Sous un ciel tout bleu, dans une maison de papier rose, très
loin dans une île de corail, vint au monde un petit garçon dont la tête portait
une abondante chevelure.
Une vieille femme qui assistait à sa naissance, et que l’on
disait quelque peu sorcière ; car elle prédisait l’avenir, s’écria :
« Cet enfant aura une vie pleine de succès. Il ira de
triomphe en triomphe et finira, à l’âge de vingt ans, par épouser la fille du
roi des Iles. »
Les parents furent enchantés des prédictions de la vieille
et l’on célébra par des réjouissances la venue au monde du bébé.
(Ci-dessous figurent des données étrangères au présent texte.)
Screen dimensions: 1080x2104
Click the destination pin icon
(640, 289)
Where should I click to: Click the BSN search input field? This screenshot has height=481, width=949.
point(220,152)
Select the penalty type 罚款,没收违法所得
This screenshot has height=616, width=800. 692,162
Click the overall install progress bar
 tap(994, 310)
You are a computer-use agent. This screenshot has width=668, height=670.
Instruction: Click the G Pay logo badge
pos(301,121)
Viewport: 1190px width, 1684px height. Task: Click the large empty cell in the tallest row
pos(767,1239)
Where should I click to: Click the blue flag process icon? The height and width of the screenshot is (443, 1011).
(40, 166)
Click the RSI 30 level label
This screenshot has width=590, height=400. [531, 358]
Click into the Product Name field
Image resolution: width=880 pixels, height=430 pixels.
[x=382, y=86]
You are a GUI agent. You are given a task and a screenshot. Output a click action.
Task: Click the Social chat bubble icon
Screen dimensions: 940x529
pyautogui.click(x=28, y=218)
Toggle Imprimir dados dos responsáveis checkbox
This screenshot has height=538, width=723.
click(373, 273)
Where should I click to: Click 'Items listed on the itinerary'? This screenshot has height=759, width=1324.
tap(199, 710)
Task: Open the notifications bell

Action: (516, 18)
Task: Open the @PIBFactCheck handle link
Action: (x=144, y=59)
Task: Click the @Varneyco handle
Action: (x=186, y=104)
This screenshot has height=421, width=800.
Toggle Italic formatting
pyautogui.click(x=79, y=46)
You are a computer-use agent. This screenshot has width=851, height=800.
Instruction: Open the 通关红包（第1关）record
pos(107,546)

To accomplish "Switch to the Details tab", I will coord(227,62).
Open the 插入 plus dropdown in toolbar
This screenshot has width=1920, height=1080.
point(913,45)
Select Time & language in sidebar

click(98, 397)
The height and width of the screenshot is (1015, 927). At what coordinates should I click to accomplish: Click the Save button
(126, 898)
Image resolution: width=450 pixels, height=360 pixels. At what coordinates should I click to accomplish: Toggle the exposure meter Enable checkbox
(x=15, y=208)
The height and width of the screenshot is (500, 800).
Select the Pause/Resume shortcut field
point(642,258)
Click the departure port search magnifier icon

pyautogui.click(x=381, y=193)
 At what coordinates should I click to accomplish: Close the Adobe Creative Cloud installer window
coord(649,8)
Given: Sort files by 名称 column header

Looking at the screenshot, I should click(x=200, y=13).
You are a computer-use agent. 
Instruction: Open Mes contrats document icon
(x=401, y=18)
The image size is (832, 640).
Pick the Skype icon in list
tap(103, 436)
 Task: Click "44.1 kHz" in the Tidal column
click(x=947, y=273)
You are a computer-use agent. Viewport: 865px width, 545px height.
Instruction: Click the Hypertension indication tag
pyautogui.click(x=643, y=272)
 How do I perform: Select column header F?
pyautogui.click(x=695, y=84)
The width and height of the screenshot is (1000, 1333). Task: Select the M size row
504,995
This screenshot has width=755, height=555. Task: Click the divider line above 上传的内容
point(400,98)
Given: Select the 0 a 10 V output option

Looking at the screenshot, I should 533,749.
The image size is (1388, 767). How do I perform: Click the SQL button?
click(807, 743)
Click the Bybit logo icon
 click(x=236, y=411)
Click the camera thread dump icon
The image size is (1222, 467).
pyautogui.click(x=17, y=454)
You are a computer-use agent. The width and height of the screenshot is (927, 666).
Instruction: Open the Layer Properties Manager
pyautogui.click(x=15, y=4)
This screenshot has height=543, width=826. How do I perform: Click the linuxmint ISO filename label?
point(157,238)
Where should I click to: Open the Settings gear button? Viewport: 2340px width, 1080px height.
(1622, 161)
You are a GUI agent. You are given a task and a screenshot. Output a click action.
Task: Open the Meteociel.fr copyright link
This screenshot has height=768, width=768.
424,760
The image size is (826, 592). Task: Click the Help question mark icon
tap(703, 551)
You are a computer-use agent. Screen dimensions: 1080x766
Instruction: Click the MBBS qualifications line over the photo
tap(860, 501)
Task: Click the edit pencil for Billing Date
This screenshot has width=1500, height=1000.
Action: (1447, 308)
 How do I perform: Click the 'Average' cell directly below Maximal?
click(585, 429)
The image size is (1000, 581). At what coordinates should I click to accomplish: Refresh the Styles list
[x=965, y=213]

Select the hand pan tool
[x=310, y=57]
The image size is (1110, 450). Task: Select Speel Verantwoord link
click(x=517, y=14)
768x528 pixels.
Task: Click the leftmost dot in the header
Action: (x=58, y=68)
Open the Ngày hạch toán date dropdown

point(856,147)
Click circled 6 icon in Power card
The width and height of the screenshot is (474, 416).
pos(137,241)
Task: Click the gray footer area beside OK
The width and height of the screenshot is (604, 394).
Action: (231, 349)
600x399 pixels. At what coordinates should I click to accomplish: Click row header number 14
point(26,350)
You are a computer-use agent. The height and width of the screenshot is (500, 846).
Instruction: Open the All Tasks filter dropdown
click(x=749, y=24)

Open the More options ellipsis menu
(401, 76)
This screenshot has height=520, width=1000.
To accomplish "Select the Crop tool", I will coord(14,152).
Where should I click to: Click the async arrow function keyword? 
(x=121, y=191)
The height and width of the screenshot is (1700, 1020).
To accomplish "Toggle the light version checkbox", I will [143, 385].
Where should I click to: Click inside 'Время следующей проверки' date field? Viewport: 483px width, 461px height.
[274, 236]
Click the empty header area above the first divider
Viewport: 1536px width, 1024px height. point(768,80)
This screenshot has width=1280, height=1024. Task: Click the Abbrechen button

Or, pendant que tout le monde festoyait, un oiseau
multicolore survolé l’île en écoutant les propos de chacun et s’en vint, à
tire-d-ail, faire part au roi de la prophétie de la sorcière.
Celui-ci, lorsqu’il apprit la nouvelle, se montra fort
courroucé. Désirant agir par lui-même, il mit les voiles en direction de la
petite île, puis, simulant un naufrage, il se jeta à la mer et nagea jusqu’à la
rive de corail.
Tout le monde accourut pour entourer le pauvre rescapé et
l’on s’aperçut avec stupeur que le roi lui-même venait d’aborder dans l’île
.
Chacun brigua l’honneur de l’abriter pendant la nuit. Le
sort désigna les parents du nouveau-né
En apercevant ce dernier, le roi fit mine de s’extasier sur
sa grâce et demanda la faveur de reposer à côté du berceau.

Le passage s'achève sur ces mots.